** Provided data follows **

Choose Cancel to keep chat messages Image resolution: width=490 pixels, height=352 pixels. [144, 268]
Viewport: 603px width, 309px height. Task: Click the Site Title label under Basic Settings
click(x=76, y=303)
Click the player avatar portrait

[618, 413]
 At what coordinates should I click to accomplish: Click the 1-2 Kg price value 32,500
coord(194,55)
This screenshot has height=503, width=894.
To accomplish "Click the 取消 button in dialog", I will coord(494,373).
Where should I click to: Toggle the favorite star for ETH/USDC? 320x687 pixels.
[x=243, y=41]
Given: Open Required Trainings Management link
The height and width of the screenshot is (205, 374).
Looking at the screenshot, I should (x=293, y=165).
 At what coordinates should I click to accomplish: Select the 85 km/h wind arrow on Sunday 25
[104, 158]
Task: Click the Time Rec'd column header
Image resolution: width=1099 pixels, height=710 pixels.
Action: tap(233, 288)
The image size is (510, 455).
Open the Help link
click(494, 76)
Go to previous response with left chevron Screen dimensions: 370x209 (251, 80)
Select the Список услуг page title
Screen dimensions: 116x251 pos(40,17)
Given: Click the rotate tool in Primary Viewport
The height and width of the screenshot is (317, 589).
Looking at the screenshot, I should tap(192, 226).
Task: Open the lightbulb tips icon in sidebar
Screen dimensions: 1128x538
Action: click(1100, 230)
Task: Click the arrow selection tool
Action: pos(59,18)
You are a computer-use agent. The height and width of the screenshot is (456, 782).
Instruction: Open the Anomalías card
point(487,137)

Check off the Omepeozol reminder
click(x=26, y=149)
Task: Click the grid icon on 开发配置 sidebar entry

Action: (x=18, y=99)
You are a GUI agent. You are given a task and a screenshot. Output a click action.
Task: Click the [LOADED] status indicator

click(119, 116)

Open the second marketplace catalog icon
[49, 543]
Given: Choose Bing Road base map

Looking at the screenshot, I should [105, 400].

** End of Provided data **

■ About this exercise
Copy word for word the stretch of entries above from the line that has "The image size is (510, 455)." through the line that has "Given: Click the", both ends included, and nothing outside it.

■ Solution to this task
The image size is (510, 455).
Open the Help link
click(494, 76)
Go to previous response with left chevron Screen dimensions: 370x209 (251, 80)
Select the Список услуг page title
Screen dimensions: 116x251 pos(40,17)
Given: Click the rotate tool in Primary Viewport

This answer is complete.